-- MATERIAL SUPPLIED --
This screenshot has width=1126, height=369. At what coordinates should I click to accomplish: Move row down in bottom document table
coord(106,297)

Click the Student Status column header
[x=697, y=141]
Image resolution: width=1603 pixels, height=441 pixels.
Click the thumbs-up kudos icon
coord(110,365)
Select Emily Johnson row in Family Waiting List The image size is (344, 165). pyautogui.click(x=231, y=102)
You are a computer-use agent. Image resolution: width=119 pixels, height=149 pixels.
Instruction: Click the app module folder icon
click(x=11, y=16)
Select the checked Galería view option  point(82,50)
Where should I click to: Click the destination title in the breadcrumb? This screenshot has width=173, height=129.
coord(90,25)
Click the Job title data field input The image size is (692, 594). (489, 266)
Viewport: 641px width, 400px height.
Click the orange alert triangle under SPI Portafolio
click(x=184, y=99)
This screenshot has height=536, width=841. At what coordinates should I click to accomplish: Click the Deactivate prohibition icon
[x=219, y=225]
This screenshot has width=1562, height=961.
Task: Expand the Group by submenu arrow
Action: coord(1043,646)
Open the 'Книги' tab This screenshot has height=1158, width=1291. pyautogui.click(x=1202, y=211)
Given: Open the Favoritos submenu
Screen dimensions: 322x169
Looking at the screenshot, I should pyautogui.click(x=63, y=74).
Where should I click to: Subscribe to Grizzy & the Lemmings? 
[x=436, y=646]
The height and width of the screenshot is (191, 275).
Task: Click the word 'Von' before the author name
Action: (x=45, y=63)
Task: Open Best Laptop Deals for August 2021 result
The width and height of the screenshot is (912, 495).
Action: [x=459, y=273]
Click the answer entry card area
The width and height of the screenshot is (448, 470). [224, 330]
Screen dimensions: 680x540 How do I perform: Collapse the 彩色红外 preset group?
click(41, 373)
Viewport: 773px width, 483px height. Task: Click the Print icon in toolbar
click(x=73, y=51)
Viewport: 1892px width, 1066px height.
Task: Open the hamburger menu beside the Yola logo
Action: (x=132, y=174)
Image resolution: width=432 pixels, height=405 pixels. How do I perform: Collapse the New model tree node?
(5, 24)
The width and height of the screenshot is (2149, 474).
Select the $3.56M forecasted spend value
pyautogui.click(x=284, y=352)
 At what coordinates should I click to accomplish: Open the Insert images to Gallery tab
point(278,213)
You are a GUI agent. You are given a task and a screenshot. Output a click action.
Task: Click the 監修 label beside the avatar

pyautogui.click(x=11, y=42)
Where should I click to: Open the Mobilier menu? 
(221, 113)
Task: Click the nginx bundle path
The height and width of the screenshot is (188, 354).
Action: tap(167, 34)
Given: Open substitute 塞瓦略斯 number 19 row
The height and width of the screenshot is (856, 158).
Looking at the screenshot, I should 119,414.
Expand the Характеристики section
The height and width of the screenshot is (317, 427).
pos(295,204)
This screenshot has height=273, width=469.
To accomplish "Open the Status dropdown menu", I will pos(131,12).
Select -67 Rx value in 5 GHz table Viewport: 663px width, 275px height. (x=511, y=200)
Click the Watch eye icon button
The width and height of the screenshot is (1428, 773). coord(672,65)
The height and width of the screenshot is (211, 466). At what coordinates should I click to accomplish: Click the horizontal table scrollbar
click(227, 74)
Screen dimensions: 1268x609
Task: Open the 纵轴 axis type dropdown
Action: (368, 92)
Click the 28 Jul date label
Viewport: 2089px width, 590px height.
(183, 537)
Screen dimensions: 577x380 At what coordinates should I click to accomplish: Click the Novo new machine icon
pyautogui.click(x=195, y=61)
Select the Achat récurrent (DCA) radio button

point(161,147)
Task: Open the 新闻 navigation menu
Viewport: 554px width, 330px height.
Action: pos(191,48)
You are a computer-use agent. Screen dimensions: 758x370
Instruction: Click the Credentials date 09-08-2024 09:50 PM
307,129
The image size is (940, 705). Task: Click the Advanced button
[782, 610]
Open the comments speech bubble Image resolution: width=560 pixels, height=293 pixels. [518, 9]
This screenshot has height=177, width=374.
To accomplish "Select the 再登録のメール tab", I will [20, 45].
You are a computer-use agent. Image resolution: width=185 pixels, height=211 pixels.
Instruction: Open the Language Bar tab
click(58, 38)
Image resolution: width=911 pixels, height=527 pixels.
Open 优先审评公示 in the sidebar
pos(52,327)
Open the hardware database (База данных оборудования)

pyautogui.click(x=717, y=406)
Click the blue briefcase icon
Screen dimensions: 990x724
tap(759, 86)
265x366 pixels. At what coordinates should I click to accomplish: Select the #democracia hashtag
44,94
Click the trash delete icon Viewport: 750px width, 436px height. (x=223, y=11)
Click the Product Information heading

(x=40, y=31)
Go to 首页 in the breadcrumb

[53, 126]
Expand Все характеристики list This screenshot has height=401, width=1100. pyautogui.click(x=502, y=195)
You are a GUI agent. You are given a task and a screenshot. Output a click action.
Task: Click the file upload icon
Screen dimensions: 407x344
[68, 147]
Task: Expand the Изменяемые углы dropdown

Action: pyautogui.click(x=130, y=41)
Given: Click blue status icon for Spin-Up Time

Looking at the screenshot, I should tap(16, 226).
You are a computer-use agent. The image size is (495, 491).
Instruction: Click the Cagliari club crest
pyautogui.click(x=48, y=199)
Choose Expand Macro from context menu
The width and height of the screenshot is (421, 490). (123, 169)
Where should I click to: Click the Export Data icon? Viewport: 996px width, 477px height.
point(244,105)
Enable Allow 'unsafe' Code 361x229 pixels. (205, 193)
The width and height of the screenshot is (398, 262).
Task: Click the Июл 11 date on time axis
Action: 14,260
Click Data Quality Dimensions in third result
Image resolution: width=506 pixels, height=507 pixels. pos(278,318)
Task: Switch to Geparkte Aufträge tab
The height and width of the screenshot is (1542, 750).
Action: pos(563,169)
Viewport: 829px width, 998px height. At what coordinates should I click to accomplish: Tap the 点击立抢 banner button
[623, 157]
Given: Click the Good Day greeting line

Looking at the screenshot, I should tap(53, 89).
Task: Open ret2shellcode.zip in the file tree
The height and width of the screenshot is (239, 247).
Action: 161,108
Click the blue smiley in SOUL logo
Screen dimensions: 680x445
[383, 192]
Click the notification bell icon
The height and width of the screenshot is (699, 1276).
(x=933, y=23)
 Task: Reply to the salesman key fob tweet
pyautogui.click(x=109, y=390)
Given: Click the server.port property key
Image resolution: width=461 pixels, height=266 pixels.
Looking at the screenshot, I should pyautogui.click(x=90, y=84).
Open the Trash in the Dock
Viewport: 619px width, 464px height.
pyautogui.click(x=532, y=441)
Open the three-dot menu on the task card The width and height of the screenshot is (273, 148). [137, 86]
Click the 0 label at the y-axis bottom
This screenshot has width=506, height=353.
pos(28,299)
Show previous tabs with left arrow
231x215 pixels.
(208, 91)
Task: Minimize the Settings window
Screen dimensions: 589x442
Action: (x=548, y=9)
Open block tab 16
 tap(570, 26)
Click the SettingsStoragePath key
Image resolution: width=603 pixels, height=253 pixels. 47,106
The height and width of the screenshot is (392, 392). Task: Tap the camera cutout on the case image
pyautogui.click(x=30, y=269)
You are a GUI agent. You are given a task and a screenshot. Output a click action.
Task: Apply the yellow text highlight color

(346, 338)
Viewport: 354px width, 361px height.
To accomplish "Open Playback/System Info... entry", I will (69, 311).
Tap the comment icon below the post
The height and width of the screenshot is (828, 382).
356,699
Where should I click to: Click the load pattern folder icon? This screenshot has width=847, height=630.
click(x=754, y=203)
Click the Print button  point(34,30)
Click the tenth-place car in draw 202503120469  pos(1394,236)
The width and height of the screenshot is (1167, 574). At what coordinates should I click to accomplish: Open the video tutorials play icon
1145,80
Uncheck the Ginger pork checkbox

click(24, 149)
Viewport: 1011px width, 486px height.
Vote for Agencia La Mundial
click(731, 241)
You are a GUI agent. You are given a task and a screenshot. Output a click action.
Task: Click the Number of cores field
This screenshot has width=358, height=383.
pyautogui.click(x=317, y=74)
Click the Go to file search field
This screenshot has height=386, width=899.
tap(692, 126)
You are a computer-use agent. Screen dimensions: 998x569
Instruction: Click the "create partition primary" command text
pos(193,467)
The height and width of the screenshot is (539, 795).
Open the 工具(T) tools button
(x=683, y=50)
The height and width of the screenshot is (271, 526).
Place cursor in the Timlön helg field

-- WHAT THE EXERCISE ASKS --
Only the lines above that hold "field" are wanted. Show every one of them.

-- ANSWER SPACE --
Click the Job title data field input The image size is (692, 594). (489, 266)
Task: Click the Number of cores field
Click the Go to file search field
Place cursor in the Timlön helg field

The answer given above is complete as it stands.